| To do |
Taking the line containing "This screenshot has width=700, height=375." as the first and the last line of the entries as the end, reproduce every line between them exactly, including both.

***** Data for processing *****

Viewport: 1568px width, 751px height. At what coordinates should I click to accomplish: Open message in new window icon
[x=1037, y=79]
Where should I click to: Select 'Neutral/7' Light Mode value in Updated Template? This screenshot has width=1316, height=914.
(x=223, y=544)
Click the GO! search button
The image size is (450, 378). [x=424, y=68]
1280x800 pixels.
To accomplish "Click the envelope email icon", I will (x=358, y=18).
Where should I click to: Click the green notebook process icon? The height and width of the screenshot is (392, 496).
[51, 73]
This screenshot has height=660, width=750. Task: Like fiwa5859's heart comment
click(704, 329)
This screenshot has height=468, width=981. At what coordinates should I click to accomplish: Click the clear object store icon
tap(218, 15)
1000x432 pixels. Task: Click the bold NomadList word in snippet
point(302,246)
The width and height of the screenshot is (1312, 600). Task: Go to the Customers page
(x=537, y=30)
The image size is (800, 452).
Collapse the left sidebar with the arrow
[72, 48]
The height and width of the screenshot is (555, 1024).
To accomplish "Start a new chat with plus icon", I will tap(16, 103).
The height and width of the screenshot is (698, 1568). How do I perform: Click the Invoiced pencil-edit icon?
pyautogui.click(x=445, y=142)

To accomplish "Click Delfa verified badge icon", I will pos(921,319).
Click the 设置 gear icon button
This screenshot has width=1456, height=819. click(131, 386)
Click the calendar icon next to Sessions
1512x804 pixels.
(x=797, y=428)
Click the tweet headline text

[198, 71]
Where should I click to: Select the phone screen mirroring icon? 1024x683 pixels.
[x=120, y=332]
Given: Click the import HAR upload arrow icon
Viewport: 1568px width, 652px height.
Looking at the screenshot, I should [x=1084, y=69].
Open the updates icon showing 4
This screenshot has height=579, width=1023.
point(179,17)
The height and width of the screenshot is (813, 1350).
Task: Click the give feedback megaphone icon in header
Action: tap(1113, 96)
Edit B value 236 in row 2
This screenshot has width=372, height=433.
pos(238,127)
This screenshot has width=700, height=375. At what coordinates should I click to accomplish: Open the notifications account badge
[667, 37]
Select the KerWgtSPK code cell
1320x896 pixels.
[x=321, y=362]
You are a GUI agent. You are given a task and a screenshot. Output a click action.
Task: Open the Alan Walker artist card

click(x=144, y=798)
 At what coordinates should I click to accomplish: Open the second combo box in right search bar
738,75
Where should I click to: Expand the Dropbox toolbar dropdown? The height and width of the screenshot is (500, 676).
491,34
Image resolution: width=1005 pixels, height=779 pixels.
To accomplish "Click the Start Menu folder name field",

*****

| Exercise solution |
This screenshot has width=700, height=375. At what coordinates should I click to accomplish: Open the notifications account badge
[667, 37]
Select the KerWgtSPK code cell
1320x896 pixels.
[x=321, y=362]
You are a GUI agent. You are given a task and a screenshot. Output a click action.
Task: Open the Alan Walker artist card

click(x=144, y=798)
 At what coordinates should I click to accomplish: Open the second combo box in right search bar
738,75
Where should I click to: Expand the Dropbox toolbar dropdown? The height and width of the screenshot is (500, 676).
491,34
Image resolution: width=1005 pixels, height=779 pixels.
To accomplish "Click the Start Menu folder name field",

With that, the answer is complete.